# Data start

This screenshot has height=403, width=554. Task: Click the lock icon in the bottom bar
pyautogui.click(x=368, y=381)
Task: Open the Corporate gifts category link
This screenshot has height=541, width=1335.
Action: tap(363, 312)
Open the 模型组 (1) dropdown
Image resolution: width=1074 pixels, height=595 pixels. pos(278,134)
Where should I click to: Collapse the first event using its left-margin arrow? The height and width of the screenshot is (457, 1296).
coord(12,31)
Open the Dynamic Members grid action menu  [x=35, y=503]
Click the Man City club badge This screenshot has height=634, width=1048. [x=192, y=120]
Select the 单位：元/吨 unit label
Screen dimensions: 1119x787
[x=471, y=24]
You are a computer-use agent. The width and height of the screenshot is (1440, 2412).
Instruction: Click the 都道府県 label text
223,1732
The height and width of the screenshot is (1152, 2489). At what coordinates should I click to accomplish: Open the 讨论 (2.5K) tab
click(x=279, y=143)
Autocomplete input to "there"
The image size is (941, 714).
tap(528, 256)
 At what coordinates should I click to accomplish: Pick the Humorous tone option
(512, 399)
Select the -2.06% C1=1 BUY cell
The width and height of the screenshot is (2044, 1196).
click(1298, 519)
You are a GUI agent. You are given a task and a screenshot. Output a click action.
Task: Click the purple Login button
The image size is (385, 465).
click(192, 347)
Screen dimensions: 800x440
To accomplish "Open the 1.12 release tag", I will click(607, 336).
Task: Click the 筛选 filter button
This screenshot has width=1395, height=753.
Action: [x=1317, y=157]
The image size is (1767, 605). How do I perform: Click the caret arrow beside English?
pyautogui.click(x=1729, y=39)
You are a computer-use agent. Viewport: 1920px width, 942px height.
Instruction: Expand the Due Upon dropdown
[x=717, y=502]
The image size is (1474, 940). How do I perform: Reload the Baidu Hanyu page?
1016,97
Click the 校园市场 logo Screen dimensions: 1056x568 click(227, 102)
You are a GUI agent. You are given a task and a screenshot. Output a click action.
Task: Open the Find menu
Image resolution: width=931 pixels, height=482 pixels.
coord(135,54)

# Data end

Exercise task — Can you give every line of the data above as a numbered list, leaving out any blank lines?

Right answer —
1. This screenshot has height=403, width=554. Task: Click the lock icon in the bottom bar
2. pyautogui.click(x=368, y=381)
3. Task: Open the Corporate gifts category link
4. This screenshot has height=541, width=1335.
5. Action: tap(363, 312)
6. Open the 模型组 (1) dropdown
7. Image resolution: width=1074 pixels, height=595 pixels. pos(278,134)
8. Where should I click to: Collapse the first event using its left-margin arrow? The height and width of the screenshot is (457, 1296).
9. coord(12,31)
10. Open the Dynamic Members grid action menu  [x=35, y=503]
11. Click the Man City club badge This screenshot has height=634, width=1048. [x=192, y=120]
12. Select the 单位：元/吨 unit label
13. Screen dimensions: 1119x787
14. [x=471, y=24]
15. You are a computer-use agent. The width and height of the screenshot is (1440, 2412).
16. Instruction: Click the 都道府県 label text
17. 223,1732
18. The height and width of the screenshot is (1152, 2489). At what coordinates should I click to accomplish: Open the 讨论 (2.5K) tab
19. click(x=279, y=143)
20. Autocomplete input to "there"
21. The image size is (941, 714).
22. tap(528, 256)
23.  At what coordinates should I click to accomplish: Pick the Humorous tone option
24. (512, 399)
25. Select the -2.06% C1=1 BUY cell
26. The width and height of the screenshot is (2044, 1196).
27. click(1298, 519)
28. You are a GUI agent. You are given a task and a screenshot. Output a click action.
29. Task: Click the purple Login button
30. The image size is (385, 465).
31. click(192, 347)
32. Screen dimensions: 800x440
33. To accomplish "Open the 1.12 release tag", I will click(607, 336).
34. Task: Click the 筛选 filter button
35. This screenshot has width=1395, height=753.
36. Action: [x=1317, y=157]
37. The image size is (1767, 605). How do I perform: Click the caret arrow beside English?
38. pyautogui.click(x=1729, y=39)
39. You are a computer-use agent. Viewport: 1920px width, 942px height.
40. Instruction: Expand the Due Upon dropdown
41. [x=717, y=502]
42. The image size is (1474, 940). How do I perform: Reload the Baidu Hanyu page?
43. 1016,97
44. Click the 校园市场 logo Screen dimensions: 1056x568 click(227, 102)
45. You are a GUI agent. You are given a task and a screenshot. Output a click action.
46. Task: Open the Find menu
47. Image resolution: width=931 pixels, height=482 pixels.
48. coord(135,54)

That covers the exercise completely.